Please rewrite the data between the lines holding "999x601 pixels. How" and "tap(24, 404)", inclusive, as a JSON list of strings with one string per line, leaving out blank lines.

> _Material provided_:
<<<<

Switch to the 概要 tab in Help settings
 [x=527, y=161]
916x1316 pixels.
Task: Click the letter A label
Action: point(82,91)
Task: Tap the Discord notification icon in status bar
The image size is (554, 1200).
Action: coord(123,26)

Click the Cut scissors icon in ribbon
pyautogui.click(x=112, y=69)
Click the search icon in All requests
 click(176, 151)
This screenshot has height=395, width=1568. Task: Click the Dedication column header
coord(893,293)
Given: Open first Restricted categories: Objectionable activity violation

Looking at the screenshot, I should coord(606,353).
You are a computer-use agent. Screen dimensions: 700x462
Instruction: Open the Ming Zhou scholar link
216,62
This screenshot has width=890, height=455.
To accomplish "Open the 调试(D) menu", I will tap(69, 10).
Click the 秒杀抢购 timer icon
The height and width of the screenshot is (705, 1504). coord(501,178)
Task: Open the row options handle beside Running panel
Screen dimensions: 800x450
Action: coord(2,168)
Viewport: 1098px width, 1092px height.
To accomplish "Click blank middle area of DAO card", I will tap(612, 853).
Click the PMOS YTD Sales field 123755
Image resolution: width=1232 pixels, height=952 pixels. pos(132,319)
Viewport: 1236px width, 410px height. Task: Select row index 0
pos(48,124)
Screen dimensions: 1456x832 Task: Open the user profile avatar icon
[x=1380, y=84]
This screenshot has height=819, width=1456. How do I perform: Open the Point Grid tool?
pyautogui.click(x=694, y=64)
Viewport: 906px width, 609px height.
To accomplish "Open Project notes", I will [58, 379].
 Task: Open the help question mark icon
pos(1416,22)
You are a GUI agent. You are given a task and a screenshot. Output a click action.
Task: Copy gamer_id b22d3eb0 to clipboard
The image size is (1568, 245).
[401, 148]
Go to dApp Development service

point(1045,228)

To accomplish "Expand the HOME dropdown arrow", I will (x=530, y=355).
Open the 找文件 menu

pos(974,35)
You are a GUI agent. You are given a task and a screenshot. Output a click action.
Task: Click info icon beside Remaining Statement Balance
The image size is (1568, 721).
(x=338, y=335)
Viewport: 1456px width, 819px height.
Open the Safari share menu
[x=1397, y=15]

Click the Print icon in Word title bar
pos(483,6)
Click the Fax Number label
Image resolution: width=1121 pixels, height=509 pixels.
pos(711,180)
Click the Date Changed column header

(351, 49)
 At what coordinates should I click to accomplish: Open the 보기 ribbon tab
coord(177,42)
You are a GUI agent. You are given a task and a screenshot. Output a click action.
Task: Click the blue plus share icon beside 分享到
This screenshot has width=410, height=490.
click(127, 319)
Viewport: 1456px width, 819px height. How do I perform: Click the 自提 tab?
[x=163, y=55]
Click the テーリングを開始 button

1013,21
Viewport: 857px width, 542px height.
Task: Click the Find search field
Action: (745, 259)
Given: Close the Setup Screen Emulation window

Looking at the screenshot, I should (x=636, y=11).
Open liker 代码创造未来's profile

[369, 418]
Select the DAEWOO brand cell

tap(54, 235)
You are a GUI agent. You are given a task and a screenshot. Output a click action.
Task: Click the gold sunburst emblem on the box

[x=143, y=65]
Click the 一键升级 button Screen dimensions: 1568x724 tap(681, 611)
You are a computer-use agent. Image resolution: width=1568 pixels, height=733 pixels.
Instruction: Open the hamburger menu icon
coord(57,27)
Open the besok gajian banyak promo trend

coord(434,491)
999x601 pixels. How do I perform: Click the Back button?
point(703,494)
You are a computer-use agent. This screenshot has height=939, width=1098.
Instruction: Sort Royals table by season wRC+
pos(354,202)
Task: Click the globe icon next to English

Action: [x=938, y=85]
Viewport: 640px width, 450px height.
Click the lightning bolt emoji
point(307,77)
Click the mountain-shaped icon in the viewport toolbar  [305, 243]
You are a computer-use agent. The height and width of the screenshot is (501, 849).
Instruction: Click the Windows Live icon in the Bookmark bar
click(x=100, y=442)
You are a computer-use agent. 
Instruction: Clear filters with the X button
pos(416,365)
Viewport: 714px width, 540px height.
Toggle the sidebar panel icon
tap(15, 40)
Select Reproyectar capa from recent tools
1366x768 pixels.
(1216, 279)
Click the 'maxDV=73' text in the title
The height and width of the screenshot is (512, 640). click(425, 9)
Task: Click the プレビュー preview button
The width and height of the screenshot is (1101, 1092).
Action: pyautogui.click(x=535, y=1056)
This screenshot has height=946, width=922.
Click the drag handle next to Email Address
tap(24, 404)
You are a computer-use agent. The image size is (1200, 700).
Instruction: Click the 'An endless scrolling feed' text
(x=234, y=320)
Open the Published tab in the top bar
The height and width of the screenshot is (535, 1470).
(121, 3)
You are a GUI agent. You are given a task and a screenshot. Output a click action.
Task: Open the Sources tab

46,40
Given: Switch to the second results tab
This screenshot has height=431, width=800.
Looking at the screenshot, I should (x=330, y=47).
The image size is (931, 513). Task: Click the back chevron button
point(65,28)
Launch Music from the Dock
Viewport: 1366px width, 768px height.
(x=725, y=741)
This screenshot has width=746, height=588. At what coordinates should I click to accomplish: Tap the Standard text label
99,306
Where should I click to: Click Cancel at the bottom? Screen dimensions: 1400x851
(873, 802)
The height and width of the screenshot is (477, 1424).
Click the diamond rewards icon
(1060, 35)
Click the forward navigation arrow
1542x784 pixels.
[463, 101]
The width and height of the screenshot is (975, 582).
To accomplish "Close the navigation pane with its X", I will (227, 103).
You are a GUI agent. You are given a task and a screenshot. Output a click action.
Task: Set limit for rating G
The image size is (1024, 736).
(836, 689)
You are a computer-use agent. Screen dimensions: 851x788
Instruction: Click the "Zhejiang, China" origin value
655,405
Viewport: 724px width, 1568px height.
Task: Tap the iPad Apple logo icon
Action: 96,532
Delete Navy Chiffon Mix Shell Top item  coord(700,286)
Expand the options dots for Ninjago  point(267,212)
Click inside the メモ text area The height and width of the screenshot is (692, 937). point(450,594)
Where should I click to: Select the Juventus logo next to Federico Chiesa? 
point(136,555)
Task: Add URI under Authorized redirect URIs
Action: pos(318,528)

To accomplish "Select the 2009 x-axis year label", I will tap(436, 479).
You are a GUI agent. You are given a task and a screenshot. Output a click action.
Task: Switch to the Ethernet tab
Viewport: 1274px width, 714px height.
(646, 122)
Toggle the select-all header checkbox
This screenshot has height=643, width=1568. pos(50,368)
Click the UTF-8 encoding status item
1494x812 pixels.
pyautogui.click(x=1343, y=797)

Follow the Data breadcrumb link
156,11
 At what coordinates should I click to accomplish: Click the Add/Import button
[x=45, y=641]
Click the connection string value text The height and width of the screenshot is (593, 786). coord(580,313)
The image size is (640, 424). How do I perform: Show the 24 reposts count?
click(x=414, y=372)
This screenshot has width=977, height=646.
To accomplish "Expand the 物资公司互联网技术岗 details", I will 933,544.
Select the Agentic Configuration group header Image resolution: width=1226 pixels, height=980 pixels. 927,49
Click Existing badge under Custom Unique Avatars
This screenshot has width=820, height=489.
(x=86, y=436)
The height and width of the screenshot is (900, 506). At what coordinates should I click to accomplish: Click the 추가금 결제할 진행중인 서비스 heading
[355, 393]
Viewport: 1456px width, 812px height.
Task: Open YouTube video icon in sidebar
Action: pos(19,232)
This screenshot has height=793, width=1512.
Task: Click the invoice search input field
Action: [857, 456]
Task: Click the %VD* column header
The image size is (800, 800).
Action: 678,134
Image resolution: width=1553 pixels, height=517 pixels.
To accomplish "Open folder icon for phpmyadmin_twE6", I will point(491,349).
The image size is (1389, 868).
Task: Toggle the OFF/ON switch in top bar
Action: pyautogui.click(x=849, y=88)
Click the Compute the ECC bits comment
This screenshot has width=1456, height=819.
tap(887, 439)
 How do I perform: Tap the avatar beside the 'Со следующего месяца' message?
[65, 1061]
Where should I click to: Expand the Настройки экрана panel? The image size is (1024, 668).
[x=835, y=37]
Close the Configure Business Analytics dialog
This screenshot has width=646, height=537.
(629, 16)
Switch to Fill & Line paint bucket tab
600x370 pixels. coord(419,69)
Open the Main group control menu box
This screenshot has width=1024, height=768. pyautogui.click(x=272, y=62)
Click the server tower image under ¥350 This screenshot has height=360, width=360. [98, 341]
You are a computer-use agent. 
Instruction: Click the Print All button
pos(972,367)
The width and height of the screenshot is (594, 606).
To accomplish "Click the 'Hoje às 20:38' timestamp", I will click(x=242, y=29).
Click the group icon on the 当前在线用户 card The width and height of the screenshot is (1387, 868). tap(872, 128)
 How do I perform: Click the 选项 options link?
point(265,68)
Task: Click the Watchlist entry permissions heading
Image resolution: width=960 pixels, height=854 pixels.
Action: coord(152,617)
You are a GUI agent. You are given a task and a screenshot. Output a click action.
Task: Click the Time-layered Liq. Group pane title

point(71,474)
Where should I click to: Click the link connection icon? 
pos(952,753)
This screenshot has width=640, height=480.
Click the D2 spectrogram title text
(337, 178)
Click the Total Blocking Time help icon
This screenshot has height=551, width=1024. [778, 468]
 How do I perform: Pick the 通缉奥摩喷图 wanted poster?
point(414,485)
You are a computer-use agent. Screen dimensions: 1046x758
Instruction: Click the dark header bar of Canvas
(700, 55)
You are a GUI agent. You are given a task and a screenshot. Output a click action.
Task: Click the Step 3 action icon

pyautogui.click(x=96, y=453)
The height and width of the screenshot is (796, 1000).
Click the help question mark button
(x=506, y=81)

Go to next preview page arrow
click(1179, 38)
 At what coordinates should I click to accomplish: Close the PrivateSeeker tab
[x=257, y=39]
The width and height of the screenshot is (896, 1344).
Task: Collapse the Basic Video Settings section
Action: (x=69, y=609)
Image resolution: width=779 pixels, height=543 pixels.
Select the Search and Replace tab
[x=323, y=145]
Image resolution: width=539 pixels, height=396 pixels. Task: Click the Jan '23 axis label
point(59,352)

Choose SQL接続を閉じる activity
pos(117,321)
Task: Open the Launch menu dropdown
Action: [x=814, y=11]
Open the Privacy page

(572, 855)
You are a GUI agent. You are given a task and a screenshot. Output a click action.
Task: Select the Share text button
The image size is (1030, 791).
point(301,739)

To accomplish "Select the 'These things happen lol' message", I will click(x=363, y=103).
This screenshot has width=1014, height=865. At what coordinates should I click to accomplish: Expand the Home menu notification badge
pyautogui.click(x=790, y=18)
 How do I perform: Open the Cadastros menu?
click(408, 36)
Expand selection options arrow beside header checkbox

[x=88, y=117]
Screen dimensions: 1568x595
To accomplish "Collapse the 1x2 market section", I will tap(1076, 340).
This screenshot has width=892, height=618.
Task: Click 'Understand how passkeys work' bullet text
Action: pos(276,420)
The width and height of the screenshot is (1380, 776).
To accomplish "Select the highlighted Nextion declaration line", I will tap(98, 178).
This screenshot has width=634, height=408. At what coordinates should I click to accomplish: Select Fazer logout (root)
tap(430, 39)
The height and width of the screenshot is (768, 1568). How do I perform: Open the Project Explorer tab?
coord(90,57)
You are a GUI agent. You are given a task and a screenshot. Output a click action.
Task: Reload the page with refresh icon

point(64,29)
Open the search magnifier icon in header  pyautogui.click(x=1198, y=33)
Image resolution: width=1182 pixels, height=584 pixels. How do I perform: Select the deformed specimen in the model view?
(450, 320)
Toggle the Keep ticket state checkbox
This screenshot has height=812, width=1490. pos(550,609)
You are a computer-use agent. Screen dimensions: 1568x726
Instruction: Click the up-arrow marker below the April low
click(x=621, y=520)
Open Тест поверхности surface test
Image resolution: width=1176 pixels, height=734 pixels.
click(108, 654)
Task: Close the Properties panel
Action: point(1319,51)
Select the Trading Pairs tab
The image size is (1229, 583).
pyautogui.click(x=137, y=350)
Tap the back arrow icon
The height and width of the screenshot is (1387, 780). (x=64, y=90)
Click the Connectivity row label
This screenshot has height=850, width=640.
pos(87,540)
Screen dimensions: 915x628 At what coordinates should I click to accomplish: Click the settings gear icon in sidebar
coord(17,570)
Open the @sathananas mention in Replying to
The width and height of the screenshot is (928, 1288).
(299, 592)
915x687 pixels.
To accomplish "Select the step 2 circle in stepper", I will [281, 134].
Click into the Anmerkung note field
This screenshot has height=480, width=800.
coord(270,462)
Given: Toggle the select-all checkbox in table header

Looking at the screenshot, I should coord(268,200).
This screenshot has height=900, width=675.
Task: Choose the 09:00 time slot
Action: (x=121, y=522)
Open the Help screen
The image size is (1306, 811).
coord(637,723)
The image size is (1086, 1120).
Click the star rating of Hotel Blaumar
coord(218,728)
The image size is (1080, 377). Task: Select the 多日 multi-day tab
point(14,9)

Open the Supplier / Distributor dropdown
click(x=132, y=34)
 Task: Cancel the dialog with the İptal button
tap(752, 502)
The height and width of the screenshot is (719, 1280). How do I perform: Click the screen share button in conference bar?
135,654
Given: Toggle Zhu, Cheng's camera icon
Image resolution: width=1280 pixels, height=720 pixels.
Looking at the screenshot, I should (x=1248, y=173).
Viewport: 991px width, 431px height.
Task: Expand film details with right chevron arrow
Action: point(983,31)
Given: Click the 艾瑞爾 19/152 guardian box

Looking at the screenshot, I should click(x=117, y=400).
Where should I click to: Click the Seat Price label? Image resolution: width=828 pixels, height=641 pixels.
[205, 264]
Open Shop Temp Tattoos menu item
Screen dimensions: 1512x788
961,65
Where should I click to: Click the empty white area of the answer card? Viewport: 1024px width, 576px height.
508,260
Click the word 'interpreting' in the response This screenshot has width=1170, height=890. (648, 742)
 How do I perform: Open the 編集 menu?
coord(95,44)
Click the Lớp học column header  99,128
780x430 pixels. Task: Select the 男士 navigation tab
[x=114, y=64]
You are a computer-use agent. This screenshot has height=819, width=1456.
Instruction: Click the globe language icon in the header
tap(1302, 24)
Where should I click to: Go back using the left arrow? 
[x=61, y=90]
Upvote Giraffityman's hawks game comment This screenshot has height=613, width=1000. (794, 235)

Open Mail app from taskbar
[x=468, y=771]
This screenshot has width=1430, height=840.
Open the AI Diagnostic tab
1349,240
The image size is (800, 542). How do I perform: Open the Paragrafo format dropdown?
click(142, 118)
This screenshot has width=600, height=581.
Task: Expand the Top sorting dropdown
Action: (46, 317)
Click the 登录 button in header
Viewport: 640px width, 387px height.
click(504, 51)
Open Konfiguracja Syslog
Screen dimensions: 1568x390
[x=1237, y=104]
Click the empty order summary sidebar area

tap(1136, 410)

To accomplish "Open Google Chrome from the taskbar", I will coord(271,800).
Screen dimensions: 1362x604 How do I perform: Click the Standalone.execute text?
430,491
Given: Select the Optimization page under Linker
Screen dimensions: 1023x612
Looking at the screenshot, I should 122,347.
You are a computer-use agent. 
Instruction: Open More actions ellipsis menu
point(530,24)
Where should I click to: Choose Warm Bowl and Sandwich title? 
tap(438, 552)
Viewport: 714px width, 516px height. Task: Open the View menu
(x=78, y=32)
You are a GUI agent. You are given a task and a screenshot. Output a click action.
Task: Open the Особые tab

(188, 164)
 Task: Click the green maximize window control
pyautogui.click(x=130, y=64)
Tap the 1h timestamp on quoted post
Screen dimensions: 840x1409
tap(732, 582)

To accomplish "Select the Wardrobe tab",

>>>>

> _Output_:
[
  "999x601 pixels. How do I perform: Click the Back button?",
  "point(703,494)",
  "You are a computer-use agent. This screenshot has height=939, width=1098.",
  "Instruction: Sort Royals table by season wRC+",
  "pos(354,202)",
  "Task: Click the globe icon next to English",
  "Action: [x=938, y=85]",
  "Viewport: 640px width, 450px height.",
  "Click the lightning bolt emoji",
  "point(307,77)",
  "Click the mountain-shaped icon in the viewport toolbar  [305, 243]",
  "You are a computer-use agent. The height and width of the screenshot is (501, 849).",
  "Instruction: Click the Windows Live icon in the Bookmark bar",
  "click(x=100, y=442)",
  "You are a computer-use agent. ",
  "Instruction: Clear filters with the X button",
  "pos(416,365)",
  "Viewport: 714px width, 540px height.",
  "Toggle the sidebar panel icon",
  "tap(15, 40)",
  "Select Reproyectar capa from recent tools",
  "1366x768 pixels.",
  "(1216, 279)",
  "Click the 'maxDV=73' text in the title",
  "The height and width of the screenshot is (512, 640). click(425, 9)",
  "Task: Click the プレビュー preview button",
  "The width and height of the screenshot is (1101, 1092).",
  "Action: pyautogui.click(x=535, y=1056)",
  "This screenshot has height=946, width=922.",
  "Click the drag handle next to Email Address",
  "tap(24, 404)"
]